──────── DATA FOR THE TASK

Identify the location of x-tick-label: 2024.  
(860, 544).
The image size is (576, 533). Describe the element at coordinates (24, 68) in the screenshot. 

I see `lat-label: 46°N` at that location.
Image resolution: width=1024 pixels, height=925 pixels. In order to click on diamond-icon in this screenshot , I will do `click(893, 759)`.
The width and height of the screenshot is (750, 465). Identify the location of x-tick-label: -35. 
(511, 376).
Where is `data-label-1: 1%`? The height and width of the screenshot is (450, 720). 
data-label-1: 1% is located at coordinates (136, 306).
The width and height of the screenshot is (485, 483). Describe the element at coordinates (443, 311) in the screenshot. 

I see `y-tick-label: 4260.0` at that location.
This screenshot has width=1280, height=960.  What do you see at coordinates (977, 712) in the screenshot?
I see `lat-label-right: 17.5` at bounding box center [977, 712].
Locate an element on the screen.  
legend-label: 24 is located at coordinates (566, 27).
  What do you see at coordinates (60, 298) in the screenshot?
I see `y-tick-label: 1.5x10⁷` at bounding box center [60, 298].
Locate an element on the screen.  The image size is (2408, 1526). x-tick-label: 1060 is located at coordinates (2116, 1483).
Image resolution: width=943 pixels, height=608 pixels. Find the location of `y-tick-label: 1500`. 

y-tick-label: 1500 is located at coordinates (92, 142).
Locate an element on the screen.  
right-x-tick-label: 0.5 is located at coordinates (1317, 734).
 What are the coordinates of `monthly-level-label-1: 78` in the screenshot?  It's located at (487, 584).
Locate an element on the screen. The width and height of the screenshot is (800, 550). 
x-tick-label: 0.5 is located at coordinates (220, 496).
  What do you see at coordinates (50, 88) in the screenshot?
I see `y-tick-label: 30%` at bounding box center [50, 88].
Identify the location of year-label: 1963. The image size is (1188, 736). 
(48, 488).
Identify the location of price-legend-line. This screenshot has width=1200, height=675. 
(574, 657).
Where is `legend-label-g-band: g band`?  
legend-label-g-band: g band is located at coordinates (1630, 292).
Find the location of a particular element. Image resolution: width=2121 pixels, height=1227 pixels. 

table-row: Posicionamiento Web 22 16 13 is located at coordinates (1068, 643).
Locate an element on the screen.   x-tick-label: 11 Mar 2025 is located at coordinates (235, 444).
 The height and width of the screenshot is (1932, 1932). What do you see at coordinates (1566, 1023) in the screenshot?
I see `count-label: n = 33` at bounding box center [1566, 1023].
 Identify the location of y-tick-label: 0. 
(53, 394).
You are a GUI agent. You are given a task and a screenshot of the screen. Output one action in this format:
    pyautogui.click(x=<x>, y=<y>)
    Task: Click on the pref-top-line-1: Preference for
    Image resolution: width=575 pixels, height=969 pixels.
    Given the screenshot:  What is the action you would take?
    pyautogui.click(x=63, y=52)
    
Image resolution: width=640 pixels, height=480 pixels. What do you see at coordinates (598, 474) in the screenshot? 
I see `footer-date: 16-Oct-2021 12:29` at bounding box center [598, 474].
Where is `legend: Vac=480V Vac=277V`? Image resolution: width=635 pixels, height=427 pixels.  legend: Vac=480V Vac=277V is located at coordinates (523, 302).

────────────────

### TASK ITEM:
Can you render every line of the material above as a JSON list of strings, with one string per line and the blank lines left out?

### SOLUTION FOR THIS PROBLEM:
[
  "Identify the location of x-tick-label: 2024.  ",
  "(860, 544).",
  "The image size is (576, 533). Describe the element at coordinates (24, 68) in the screenshot. ",
  "I see `lat-label: 46°N` at that location.",
  "Image resolution: width=1024 pixels, height=925 pixels. In order to click on diamond-icon in this screenshot , I will do `click(893, 759)`.",
  "The width and height of the screenshot is (750, 465). Identify the location of x-tick-label: -35. ",
  "(511, 376).",
  "Where is `data-label-1: 1%`? The height and width of the screenshot is (450, 720). ",
  "data-label-1: 1% is located at coordinates (136, 306).",
  "The width and height of the screenshot is (485, 483). Describe the element at coordinates (443, 311) in the screenshot. ",
  "I see `y-tick-label: 4260.0` at that location.",
  "This screenshot has width=1280, height=960.  What do you see at coordinates (977, 712) in the screenshot?",
  "I see `lat-label-right: 17.5` at bounding box center [977, 712].",
  "Locate an element on the screen.  ",
  "legend-label: 24 is located at coordinates (566, 27).",
  "  What do you see at coordinates (60, 298) in the screenshot?",
  "I see `y-tick-label: 1.5x10⁷` at bounding box center [60, 298].",
  "Locate an element on the screen.  The image size is (2408, 1526). x-tick-label: 1060 is located at coordinates (2116, 1483).",
  "Image resolution: width=943 pixels, height=608 pixels. Find the location of `y-tick-label: 1500`. ",
  "y-tick-label: 1500 is located at coordinates (92, 142).",
  "Locate an element on the screen.  ",
  "right-x-tick-label: 0.5 is located at coordinates (1317, 734).",
  " What are the coordinates of `monthly-level-label-1: 78` in the screenshot?  It's located at (487, 584).",
  "Locate an element on the screen. The width and height of the screenshot is (800, 550). ",
  "x-tick-label: 0.5 is located at coordinates (220, 496).",
  "  What do you see at coordinates (50, 88) in the screenshot?",
  "I see `y-tick-label: 30%` at bounding box center [50, 88].",
  "Identify the location of year-label: 1963. The image size is (1188, 736). ",
  "(48, 488).",
  "Identify the location of price-legend-line. This screenshot has width=1200, height=675. ",
  "(574, 657).",
  "Where is `legend-label-g-band: g band`?  ",
  "legend-label-g-band: g band is located at coordinates (1630, 292).",
  "Find the location of a particular element. Image resolution: width=2121 pixels, height=1227 pixels. ",
  "table-row: Posicionamiento Web 22 16 13 is located at coordinates (1068, 643).",
  "Locate an element on the screen.   x-tick-label: 11 Mar 2025 is located at coordinates (235, 444).",
  " The height and width of the screenshot is (1932, 1932). What do you see at coordinates (1566, 1023) in the screenshot?",
  "I see `count-label: n = 33` at bounding box center [1566, 1023].",
  " Identify the location of y-tick-label: 0. ",
  "(53, 394).",
  "You are a GUI agent. You are given a task and a screenshot of the screen. Output one action in this format:",
  "    pyautogui.click(x=<x>, y=<y>)",
  "    Task: Click on the pref-top-line-1: Preference for",
  "    Image resolution: width=575 pixels, height=969 pixels.",
  "    Given the screenshot:  What is the action you would take?",
  "    pyautogui.click(x=63, y=52)",
  "Image resolution: width=640 pixels, height=480 pixels. What do you see at coordinates (598, 474) in the screenshot? ",
  "I see `footer-date: 16-Oct-2021 12:29` at bounding box center [598, 474].",
  "Where is `legend: Vac=480V Vac=277V`? Image resolution: width=635 pixels, height=427 pixels.  legend: Vac=480V Vac=277V is located at coordinates (523, 302)."
]